Almost every major organisation in the UK now uses FloodSax alternative sandbags to prevent flooding and soak up internal escapes of water.
The move away from traditional sandbags is gathering pace with more people realising they are environmentally unfriendly, largely ineffective against floodwater and can quickly fall apart.
FloodSax are tough, incredibly flexible and multi-purpose so can be used both outside and indoors – outside to stop floodwater getting in and inside to soak up leaks, spills and internal floods.
Organisations that now have FloodSax include facilities management companies, utility companies, local councils (to protect their own properties such as libraries and also to give to local ratepayers at risk of flooding), hospitals, health centres, supermarkets, schools, universities, care homes, nurseries, sports centres, London Underground, railways, drainage companies, water companies, waste recycling plants, sewage works, petro chemical industry, high profile sporting events, airports, fire services, car parks, stadiums, stately homes, storage units, highways, the plumbing trade, charities, flood action groups, countless businesses and thousands of homes.

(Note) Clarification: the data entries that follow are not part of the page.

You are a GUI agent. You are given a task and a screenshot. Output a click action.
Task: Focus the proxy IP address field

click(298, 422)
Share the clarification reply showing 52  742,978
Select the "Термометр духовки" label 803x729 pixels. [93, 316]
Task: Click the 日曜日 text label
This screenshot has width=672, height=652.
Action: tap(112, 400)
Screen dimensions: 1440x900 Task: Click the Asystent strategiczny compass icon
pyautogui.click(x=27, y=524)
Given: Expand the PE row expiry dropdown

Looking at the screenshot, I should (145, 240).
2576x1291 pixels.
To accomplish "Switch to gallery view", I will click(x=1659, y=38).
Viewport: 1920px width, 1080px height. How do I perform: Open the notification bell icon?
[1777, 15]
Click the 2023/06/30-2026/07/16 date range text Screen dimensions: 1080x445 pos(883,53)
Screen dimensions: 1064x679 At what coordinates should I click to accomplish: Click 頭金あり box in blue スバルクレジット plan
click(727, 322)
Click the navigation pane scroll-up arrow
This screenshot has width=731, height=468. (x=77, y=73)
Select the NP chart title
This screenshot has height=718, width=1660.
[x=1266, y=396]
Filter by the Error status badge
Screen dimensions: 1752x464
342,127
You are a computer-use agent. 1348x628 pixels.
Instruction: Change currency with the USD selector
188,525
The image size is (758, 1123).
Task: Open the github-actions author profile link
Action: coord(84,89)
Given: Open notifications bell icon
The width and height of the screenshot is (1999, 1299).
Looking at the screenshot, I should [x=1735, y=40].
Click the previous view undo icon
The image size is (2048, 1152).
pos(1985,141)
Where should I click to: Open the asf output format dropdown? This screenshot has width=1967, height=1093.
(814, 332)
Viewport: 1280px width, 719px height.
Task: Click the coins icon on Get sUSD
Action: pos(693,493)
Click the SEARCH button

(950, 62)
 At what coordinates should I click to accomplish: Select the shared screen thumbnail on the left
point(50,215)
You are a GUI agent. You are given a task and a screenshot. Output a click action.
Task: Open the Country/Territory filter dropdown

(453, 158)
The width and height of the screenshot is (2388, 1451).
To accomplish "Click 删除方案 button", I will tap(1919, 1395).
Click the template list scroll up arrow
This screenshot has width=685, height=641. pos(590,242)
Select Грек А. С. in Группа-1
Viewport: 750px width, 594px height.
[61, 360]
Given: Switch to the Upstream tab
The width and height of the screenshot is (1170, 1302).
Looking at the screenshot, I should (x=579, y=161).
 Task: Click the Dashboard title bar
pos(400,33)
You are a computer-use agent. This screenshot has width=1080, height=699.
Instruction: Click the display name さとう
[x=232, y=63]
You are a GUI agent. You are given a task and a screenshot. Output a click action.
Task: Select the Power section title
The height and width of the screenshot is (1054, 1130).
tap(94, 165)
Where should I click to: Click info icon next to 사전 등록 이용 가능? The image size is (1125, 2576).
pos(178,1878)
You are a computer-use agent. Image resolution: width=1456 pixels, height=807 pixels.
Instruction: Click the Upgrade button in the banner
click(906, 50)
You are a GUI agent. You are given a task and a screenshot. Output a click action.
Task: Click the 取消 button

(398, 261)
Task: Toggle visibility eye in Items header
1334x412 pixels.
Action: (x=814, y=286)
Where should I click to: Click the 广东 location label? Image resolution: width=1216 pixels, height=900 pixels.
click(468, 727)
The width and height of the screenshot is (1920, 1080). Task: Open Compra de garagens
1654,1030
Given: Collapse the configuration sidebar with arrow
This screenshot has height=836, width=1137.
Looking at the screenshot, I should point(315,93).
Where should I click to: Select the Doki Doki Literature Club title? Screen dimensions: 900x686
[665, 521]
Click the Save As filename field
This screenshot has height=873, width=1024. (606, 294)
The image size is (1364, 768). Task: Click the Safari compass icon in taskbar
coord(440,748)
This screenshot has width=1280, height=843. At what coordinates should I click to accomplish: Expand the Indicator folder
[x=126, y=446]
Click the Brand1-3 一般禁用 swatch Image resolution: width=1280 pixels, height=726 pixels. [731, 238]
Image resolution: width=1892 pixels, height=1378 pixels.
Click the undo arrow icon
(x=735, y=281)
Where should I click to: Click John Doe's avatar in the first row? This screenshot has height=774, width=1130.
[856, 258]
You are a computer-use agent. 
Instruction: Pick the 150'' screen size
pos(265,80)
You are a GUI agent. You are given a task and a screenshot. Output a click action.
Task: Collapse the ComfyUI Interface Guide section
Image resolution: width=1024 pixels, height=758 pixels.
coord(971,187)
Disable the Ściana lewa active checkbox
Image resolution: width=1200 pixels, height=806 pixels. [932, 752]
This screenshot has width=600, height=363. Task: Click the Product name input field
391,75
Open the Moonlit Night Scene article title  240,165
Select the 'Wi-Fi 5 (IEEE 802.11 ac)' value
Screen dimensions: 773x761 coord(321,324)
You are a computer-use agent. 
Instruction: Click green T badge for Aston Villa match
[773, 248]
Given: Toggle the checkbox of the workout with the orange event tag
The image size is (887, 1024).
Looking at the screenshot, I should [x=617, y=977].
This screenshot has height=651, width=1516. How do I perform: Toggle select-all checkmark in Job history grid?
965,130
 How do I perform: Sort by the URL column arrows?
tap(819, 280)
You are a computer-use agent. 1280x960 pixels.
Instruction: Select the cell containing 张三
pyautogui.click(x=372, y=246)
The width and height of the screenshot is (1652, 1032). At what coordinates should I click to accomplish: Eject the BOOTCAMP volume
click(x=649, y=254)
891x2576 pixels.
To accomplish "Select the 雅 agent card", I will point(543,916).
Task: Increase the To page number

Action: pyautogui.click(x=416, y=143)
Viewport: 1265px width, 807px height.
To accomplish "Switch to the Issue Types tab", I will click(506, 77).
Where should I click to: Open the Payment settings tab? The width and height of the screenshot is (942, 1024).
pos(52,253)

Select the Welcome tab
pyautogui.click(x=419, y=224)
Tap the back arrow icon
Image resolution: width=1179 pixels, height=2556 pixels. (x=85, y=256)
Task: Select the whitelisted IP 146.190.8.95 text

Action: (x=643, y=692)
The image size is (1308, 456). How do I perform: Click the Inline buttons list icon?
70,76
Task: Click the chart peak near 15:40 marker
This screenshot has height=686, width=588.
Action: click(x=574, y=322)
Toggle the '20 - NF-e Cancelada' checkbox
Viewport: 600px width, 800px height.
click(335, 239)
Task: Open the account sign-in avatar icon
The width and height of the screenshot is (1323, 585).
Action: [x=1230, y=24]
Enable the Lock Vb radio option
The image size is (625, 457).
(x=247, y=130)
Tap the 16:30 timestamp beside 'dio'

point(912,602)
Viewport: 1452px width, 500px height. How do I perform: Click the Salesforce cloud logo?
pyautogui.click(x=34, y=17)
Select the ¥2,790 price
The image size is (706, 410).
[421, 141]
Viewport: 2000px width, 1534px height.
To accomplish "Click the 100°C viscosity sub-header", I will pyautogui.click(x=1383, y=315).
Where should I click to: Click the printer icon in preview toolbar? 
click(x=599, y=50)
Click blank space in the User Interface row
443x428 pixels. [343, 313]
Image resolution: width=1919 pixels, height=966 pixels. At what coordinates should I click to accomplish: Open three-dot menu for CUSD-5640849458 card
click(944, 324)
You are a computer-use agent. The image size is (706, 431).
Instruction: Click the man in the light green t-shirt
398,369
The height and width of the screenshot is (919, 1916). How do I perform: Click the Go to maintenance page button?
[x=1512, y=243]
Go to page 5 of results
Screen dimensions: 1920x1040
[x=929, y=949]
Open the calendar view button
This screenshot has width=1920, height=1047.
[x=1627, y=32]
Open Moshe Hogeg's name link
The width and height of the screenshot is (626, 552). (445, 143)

FloodSax are the original alternative sandbag devised more than 15 years ago by Yorkshire company Environmental Defence Systems Ltd and since then almost 3 million have been sold worldwide.
Lucy Bailey from EDS said: “The number and span of organisations now using FloodSax is constantly growing as more realise that sandbags are a one-dimensional product which are supposed to keep floodwater at bay but, as anyone who has used them knows, they are largely ineffective.
“They are time-consuming to fill, heavy and difficult to shift anywhere and often quickly deteriorate when they come into contact with water, spilling sand everywhere, clogging up drains and causing even more environmental problems.”
FloodSax are known as the sandless sandbag or the instant sandbag as they are vacuum-packed in their dry state so are space-saving and easy to store. They resemble an extra large pillowcase in their dry state and the gelling polymer inside means they can soak up water leaks, spills, drips and internal floods and the FloodSax holds the water within it.
FloodSax are very thin with a large surface area which means they can be used in the most inaccessible places such as beneath boilers, underneath sinks and even below floorboards.
To transform them into alternative sandbags in around five minutes, fully immerse the FloodSax in water and the gelling polymer absorbs it and retains it to expand to become a sandless sandbag.
Lucy said: “The versatility of FloodSax means they can give instant flood protection inside and out 24 hours a day, seven days a week and have so many uses unlike traditional sandbags which have only one use … and they’re not very good at that.
“FloodSax are so much more cost-effective in that they can prevent thousands of pounds in flood damage. Just a couple of inches of water getting into a home or business can rack up huge repair bills and even force people out of their homes for months. When it comes to flooding, prevention is all-important.
“Sadly, people often only think about flood prevention once they’ve been flooded and suffered the heartache, misery and cost it causes.”
A box of 20 FloodSax is enough to protect most modern homes and retail at around £140 which is even cheaper than pre-filled sandbags.
FloodSax can be used by anyone as every home is at risk from escapes of water and more than 5 million properties across the UK are now at risk of flooding from outside.
According to the Association of British Insurers, £1.8m is paid out every DAY for water damage claims in the UK. Water wrecks everything it touches – floors, carpets, electrics, woodwork, plasterboard - which is why the average flooding claim for a house is £30,000 and a business is just over £70,000.
According to the Government, around 5.2 million properties in England - or one in six properties - are at risk of flooding. More than 5 million people live and work in 2.4 million properties that are at risk of flooding from rivers or the sea and one million are also at risk of surface water flooding.